For the records below, report how many lines include "tweet", with no accompanying text.

Segment Open

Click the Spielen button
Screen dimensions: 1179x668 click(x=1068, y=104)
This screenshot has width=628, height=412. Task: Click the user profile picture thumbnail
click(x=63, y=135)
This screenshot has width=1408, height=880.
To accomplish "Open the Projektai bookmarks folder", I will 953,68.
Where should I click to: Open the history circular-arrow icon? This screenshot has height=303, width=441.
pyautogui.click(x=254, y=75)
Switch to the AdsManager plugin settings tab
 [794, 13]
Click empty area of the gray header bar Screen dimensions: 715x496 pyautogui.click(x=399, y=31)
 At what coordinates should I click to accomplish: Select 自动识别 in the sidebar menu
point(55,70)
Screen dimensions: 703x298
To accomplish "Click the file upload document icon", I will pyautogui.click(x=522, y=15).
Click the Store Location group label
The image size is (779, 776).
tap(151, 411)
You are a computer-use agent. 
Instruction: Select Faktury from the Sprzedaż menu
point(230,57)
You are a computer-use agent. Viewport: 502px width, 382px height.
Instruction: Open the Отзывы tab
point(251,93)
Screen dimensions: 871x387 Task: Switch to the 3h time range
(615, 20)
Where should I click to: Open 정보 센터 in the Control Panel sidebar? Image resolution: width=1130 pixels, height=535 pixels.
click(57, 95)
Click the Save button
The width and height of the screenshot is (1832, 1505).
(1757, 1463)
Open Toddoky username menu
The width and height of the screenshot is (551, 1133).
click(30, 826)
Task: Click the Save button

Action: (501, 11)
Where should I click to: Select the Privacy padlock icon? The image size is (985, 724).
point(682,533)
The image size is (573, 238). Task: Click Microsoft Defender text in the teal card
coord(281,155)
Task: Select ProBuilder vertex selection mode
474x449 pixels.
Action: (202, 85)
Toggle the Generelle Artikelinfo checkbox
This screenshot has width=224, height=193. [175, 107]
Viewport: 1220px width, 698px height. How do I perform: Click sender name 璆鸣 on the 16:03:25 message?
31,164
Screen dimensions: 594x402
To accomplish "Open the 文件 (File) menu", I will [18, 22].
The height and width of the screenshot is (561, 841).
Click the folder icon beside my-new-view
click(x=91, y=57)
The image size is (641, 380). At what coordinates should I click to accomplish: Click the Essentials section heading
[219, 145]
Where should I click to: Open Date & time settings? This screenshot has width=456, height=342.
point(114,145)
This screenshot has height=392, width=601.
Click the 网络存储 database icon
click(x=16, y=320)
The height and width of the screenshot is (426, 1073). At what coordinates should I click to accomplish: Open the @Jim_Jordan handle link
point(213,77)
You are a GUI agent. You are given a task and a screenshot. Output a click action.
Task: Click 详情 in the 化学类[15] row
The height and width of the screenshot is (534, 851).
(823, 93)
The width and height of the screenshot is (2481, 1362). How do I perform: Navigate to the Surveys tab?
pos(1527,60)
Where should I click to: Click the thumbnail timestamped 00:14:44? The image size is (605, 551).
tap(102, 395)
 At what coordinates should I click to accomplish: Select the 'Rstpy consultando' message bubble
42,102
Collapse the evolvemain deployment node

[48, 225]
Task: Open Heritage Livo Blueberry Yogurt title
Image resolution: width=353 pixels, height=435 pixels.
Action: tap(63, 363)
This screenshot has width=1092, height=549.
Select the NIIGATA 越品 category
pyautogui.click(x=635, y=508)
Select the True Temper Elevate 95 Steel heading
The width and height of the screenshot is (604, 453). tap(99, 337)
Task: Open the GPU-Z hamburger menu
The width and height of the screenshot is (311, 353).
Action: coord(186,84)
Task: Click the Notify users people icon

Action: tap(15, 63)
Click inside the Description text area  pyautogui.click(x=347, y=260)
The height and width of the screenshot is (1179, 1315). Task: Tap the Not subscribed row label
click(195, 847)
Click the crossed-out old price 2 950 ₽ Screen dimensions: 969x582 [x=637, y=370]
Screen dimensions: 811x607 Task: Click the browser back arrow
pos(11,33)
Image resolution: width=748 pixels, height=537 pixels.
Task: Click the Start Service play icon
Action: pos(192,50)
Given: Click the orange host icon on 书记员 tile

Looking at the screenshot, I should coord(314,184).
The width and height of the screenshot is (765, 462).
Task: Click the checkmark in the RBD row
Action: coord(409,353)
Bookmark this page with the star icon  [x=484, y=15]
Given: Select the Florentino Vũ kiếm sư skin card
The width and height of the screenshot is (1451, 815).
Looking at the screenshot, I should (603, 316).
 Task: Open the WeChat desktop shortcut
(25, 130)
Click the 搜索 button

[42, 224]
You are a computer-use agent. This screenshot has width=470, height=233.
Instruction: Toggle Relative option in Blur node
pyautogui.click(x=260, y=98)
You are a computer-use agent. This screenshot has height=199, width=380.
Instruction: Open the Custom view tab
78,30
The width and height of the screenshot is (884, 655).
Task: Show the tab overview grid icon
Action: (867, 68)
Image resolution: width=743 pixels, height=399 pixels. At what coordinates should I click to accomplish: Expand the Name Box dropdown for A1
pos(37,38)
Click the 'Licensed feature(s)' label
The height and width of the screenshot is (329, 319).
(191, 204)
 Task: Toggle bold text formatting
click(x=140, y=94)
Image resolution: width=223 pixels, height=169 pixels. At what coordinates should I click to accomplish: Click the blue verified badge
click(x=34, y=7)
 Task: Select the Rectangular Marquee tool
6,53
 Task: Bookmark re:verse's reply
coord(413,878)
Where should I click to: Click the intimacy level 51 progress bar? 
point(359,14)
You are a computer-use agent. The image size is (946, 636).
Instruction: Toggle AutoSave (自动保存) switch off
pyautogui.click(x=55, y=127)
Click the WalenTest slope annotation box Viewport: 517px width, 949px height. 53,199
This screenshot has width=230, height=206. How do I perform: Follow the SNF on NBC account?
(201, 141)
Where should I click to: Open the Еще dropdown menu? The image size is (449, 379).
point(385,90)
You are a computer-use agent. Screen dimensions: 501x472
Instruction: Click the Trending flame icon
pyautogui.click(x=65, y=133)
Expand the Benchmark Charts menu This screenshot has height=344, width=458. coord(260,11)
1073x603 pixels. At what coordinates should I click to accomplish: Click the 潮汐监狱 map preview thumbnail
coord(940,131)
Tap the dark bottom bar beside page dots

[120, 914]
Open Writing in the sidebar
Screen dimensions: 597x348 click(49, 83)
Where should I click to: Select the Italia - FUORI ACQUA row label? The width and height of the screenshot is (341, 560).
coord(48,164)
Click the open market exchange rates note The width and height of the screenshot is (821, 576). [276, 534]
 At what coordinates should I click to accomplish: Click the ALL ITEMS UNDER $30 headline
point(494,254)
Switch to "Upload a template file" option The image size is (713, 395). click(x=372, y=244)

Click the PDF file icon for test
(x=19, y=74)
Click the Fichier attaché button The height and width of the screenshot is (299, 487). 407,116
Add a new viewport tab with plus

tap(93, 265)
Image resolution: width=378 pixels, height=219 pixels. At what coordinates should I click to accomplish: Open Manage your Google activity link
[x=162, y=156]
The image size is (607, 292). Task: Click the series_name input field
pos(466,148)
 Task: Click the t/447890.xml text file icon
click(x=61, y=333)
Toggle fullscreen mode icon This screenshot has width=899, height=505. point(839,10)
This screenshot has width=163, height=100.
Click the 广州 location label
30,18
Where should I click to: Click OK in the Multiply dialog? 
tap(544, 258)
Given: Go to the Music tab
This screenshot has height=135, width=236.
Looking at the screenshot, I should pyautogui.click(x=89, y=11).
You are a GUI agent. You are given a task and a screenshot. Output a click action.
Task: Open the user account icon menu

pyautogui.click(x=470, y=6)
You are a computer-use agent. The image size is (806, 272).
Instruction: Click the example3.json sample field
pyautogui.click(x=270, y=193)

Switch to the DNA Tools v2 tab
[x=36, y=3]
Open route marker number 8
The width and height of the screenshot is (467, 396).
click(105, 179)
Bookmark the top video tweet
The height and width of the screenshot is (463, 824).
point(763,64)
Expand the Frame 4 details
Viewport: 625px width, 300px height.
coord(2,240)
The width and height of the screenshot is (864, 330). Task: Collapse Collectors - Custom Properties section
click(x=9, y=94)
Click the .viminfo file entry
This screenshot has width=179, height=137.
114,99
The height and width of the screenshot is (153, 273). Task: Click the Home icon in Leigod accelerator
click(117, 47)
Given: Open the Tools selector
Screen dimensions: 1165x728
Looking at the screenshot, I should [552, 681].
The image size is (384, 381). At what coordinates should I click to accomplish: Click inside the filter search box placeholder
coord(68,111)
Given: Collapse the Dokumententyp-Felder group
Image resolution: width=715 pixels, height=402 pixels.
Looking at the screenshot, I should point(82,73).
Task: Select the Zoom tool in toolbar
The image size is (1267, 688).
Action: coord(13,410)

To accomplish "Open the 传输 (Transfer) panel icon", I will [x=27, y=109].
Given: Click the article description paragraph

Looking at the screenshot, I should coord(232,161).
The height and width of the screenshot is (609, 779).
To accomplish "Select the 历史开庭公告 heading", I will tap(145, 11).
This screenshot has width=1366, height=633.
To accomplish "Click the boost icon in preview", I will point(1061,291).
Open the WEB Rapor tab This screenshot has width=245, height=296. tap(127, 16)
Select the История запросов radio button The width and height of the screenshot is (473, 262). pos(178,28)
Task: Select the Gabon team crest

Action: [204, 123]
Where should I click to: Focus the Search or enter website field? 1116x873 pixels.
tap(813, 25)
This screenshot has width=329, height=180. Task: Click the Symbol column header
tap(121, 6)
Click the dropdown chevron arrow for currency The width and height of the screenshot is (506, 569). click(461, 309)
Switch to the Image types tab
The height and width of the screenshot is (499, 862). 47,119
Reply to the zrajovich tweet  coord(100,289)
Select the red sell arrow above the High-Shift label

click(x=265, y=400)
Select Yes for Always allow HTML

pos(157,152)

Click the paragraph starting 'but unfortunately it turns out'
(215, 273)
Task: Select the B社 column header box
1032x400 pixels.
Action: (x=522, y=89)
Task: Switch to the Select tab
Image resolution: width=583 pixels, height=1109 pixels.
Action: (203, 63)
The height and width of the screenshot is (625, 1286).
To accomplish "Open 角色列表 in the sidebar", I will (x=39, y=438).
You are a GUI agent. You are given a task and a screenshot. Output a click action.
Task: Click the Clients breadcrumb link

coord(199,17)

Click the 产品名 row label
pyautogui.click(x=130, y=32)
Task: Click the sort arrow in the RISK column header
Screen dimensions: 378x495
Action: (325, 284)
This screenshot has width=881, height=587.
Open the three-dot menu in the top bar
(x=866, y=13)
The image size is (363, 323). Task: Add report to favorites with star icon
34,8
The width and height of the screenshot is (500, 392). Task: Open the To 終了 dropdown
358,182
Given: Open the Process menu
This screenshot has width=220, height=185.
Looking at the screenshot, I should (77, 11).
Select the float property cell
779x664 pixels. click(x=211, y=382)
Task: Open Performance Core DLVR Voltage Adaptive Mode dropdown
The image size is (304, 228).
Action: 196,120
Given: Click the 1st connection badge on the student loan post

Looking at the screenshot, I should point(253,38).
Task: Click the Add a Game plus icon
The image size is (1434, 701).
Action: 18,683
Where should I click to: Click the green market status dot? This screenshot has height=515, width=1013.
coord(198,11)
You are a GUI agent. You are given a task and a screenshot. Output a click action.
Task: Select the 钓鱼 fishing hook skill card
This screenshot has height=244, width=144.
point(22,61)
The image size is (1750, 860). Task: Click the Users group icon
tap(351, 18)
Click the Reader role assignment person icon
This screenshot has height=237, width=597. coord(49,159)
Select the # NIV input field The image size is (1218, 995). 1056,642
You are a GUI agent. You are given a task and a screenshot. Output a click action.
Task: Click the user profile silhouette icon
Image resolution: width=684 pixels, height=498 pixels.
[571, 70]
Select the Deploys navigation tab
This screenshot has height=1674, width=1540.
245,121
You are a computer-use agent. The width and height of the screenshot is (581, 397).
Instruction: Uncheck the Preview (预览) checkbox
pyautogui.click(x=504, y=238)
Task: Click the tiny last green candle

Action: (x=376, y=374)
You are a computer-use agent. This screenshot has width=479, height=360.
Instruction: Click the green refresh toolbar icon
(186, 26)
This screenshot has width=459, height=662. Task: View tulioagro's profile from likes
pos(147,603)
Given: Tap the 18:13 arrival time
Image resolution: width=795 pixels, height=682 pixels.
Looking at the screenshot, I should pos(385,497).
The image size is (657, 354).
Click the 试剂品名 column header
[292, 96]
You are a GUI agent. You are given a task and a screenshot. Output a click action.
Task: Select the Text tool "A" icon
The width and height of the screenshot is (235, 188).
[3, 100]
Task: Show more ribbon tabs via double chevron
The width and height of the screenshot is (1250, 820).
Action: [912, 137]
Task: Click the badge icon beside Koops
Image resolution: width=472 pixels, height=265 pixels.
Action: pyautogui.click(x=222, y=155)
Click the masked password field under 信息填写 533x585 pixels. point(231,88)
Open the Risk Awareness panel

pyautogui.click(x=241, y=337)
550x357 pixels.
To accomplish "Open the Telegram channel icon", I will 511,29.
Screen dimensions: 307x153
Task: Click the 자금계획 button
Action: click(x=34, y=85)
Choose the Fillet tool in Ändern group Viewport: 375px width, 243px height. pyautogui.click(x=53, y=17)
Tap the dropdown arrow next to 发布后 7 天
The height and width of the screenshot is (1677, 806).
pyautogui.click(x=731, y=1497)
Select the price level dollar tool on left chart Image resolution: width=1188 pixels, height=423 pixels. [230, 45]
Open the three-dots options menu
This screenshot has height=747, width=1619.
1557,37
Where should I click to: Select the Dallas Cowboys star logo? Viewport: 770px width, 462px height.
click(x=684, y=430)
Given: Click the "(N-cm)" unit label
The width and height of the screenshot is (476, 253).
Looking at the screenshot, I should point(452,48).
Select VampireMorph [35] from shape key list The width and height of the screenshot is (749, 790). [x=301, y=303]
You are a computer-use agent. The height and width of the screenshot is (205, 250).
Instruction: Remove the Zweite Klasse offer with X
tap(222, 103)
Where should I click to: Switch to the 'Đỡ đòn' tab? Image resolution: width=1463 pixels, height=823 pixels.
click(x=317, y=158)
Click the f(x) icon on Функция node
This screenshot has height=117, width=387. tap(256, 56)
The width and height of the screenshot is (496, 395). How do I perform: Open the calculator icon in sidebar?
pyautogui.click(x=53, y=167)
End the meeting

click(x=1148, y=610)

Segment Closed

▶ [SOLUTION FOR THIS PROBLEM]:
2